**What the task requires:** Starting at the beginning of the records and continuing through the line containing "Click the Note", switch "How do I perform" to "How can I complete" and reproduce those lines with no other changes.

Rows of pointing data:
::::
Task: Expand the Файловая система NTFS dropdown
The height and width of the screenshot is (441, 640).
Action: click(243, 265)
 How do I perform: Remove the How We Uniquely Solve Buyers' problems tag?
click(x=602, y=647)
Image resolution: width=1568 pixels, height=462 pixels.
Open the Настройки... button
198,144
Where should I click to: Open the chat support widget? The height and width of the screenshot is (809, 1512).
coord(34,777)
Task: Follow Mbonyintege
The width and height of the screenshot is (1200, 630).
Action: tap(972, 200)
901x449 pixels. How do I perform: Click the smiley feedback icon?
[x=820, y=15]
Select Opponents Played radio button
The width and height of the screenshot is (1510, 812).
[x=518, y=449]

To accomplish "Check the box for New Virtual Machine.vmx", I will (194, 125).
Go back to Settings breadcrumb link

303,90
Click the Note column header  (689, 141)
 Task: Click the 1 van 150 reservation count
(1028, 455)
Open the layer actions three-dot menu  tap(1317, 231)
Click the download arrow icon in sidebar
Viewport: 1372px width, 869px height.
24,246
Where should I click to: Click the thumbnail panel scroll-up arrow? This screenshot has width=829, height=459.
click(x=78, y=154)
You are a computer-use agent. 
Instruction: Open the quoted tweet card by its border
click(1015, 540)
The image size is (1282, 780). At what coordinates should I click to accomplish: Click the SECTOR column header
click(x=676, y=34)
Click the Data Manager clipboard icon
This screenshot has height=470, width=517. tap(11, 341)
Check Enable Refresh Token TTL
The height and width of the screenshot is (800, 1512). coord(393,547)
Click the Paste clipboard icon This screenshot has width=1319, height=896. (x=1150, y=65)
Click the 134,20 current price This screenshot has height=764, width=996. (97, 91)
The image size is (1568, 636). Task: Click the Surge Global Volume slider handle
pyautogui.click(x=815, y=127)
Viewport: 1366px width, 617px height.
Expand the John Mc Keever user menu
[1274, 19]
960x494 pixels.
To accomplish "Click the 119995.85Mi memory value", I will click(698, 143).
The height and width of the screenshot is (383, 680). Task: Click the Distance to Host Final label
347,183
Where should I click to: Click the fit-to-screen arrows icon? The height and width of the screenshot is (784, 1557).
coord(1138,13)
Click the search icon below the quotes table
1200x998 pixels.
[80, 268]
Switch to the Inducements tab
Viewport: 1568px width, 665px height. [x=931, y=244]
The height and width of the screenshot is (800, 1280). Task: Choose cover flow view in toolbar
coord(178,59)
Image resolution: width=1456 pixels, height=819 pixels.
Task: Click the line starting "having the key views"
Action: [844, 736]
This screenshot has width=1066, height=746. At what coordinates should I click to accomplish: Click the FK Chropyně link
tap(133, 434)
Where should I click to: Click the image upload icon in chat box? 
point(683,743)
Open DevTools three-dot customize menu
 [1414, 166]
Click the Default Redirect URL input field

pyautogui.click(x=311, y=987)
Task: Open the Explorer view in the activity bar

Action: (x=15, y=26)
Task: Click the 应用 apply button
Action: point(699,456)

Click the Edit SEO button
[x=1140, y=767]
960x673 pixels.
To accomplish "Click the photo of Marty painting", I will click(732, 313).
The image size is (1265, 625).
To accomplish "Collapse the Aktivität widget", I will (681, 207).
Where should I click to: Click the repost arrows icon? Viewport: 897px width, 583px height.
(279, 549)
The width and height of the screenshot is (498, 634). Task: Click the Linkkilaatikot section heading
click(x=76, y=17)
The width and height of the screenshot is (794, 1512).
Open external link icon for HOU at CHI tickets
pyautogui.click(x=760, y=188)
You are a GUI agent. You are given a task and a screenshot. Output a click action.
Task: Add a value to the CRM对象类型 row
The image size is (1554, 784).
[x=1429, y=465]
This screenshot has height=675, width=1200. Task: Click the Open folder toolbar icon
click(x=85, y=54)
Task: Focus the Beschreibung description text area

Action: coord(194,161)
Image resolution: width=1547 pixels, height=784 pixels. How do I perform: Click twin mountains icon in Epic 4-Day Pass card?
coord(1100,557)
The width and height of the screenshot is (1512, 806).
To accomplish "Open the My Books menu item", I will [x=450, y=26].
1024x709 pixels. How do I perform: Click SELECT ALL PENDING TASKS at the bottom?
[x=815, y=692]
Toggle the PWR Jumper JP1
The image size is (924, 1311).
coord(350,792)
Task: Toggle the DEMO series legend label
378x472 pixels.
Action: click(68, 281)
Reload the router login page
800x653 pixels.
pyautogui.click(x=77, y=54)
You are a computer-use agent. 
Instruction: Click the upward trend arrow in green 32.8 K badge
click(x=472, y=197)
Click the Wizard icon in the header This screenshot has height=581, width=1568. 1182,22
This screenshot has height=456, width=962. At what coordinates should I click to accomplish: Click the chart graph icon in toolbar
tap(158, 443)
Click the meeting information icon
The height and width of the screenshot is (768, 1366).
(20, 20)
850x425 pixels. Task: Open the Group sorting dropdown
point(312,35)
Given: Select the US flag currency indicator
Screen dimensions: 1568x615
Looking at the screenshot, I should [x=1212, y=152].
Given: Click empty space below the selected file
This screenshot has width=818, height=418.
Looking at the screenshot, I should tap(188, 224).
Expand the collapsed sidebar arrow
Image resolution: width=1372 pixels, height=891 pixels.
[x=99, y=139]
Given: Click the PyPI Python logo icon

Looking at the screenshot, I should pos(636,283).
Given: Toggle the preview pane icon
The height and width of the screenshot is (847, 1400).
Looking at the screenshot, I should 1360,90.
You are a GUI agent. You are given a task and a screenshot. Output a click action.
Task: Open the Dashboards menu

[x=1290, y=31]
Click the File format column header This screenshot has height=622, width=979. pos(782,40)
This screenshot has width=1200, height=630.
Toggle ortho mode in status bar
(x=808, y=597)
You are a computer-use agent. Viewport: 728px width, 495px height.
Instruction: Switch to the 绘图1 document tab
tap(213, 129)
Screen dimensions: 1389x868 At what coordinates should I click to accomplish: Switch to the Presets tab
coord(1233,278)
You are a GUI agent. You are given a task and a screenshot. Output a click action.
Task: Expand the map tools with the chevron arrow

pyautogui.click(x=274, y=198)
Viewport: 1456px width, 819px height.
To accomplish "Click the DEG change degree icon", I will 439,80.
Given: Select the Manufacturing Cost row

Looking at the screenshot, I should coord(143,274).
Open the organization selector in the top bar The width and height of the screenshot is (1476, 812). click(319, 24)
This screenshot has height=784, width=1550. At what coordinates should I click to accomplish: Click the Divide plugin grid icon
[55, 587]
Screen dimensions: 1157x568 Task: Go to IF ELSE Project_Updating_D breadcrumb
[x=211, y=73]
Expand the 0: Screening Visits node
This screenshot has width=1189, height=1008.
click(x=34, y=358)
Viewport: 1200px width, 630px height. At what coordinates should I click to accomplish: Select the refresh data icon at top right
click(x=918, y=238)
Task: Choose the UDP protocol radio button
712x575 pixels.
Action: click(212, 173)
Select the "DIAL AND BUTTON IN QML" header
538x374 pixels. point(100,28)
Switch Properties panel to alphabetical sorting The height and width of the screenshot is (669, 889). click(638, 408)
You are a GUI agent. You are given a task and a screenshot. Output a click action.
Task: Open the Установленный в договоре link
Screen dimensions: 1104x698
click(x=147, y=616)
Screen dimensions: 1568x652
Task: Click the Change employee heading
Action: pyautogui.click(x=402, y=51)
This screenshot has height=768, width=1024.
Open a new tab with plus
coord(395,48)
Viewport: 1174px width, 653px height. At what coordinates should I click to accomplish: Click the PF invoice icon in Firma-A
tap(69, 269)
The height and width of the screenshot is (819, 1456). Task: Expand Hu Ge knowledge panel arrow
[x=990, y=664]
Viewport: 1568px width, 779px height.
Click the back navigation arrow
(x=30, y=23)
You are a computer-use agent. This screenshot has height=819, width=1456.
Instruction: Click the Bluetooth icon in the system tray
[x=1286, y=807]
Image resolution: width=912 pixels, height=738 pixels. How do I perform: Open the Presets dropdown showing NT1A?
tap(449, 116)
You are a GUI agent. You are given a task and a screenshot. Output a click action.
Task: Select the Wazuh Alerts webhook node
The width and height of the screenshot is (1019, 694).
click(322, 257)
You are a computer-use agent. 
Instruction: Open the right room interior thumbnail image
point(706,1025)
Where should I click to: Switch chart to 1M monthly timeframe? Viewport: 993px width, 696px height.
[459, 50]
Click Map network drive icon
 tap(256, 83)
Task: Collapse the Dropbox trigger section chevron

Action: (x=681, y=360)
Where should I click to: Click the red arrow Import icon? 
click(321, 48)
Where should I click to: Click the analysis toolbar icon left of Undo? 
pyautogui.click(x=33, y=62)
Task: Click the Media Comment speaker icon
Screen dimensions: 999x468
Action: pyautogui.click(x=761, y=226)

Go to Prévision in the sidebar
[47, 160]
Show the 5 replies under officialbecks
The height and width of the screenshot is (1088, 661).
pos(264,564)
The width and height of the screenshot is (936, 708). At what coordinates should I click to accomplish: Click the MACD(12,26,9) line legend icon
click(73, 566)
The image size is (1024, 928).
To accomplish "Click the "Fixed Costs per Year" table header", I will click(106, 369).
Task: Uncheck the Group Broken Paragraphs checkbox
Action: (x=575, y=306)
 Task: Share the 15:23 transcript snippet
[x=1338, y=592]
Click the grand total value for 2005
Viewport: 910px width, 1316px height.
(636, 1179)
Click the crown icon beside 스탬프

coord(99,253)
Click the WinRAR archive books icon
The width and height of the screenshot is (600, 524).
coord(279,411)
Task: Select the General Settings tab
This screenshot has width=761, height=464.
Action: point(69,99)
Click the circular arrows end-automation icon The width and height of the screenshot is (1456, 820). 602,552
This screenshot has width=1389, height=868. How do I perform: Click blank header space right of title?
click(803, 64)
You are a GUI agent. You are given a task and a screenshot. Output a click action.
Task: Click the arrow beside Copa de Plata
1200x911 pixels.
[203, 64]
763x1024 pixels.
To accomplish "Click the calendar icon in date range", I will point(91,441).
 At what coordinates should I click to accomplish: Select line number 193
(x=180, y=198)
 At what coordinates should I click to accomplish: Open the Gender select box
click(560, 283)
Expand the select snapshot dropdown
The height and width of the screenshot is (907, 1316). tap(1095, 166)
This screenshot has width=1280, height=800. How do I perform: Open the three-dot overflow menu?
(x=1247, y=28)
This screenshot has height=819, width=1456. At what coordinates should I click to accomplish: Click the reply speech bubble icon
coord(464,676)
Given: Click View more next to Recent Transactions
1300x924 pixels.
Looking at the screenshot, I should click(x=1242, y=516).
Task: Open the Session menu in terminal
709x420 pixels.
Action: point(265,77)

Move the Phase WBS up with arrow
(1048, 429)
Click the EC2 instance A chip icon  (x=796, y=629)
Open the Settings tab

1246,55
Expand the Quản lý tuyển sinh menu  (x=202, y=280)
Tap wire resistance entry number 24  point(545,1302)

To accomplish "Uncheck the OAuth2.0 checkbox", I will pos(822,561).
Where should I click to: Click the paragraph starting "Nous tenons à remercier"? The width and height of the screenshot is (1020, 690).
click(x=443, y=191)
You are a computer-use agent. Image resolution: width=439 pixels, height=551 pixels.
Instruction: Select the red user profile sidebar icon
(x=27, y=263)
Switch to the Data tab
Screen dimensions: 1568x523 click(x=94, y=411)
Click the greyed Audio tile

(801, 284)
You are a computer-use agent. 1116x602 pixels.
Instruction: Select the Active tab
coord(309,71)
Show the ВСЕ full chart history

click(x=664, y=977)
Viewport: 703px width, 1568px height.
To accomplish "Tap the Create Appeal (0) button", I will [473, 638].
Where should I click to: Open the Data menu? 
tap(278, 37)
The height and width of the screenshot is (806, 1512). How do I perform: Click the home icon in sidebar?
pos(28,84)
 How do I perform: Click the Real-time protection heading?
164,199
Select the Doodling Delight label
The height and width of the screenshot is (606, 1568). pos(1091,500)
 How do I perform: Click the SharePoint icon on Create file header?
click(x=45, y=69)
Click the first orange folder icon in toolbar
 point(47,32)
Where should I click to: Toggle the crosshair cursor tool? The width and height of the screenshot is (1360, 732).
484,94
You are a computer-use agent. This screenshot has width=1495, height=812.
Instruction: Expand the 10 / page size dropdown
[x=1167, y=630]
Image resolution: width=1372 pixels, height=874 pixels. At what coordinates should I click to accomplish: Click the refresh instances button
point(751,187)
::::
**Result below:**
Task: Expand the Файловая система NTFS dropdown
The height and width of the screenshot is (441, 640).
Action: click(243, 265)
 How can I complete: Remove the How We Uniquely Solve Buyers' problems tag?
click(x=602, y=647)
Image resolution: width=1568 pixels, height=462 pixels.
Open the Настройки... button
198,144
Where should I click to: Open the chat support widget? The height and width of the screenshot is (809, 1512).
coord(34,777)
Task: Follow Mbonyintege
The width and height of the screenshot is (1200, 630).
Action: tap(972, 200)
901x449 pixels. How can I complete: Click the smiley feedback icon?
[x=820, y=15]
Select Opponents Played radio button
The width and height of the screenshot is (1510, 812).
[x=518, y=449]

To accomplish "Check the box for New Virtual Machine.vmx", I will (194, 125).
Go back to Settings breadcrumb link

303,90
Click the Note column header  (689, 141)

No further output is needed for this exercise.